Is Boles Still Good Law?

September 20, 2017 § Leave a comment

Earlier this month we talked about the MSSC’s decision in Lewis v. Pagel, in which the court overruled a long line of Mississippi cases that had held that venue is jurisdictional in divorce cases, and may not be waived.

That decision included the following footnote:

[Fn 3]  In 2006—after Section 93-5-11 was amended—this Court, in dicta, found that Section 93-5-11’s venue requirement conferred subject-matter jurisdiction on the chancery courts. National Heritage Realty, Inc. v. Estate of Boles, 947 So. 2d 238, 248–49 (Miss. 2006) (applying Miss. Code Ann. § 91-7-63(1)). We decline to follow this interpretation of Section 93-5-11 post-amendment. It appears the Boles Court did not take the amendment into account. [Bold emphasis mine]

I posted about the Boles decision in a previous post raising this very same point: The Boles decision simply ignored that the statute had been amended and misstated the law of change of change of venue in divorce cases. The high court held that the chancellor erred in ordering an estate to be transferred from one county to another because venue is jurisdictional by statute, and the case may not be transferred, only dismissed.
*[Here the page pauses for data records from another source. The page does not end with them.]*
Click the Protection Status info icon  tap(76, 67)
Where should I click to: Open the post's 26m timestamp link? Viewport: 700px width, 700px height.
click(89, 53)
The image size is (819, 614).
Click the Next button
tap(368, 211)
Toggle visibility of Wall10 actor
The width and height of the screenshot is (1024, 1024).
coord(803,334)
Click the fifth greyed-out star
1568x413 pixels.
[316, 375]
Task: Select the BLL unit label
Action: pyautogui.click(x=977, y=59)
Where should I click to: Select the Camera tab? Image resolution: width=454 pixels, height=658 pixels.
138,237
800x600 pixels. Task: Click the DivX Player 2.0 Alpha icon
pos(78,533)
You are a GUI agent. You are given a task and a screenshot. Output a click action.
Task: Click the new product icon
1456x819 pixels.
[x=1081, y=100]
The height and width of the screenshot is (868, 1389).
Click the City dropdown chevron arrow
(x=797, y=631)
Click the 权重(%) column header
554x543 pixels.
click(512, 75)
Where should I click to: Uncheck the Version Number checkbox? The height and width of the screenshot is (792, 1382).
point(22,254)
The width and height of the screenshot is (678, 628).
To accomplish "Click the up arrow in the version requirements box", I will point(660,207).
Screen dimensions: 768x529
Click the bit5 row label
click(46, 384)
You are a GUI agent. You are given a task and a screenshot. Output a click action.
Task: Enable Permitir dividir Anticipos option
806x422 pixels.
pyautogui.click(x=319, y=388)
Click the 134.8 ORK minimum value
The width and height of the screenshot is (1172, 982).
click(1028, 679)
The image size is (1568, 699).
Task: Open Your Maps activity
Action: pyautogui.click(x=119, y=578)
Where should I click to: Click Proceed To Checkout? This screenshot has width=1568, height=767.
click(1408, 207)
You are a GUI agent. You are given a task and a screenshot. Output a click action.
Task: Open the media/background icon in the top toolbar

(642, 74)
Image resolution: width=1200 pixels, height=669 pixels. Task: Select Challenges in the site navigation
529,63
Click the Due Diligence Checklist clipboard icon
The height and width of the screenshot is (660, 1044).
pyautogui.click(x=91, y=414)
But Boles is an estate case, you might point out. Yes, but the rationale of the Boles opinion analogized the situation in that estate case to the classic divorce venue statute, holding that the statute is the sole source of subject matter jurisdiction over estates. But wait — Article 6, Section 159(c), of the Mississippi Constitution specifically confers subject matter jurisdiction over “Matters testamentary and of administration” on the chancery court.

Applying the logic in Lewis v. Pagel, then, Boles should be bad law. Not only is the statute not the source of subject-matter jurisdiction in estate matters, the analogy relied on by the court back then was faulty and incorrect.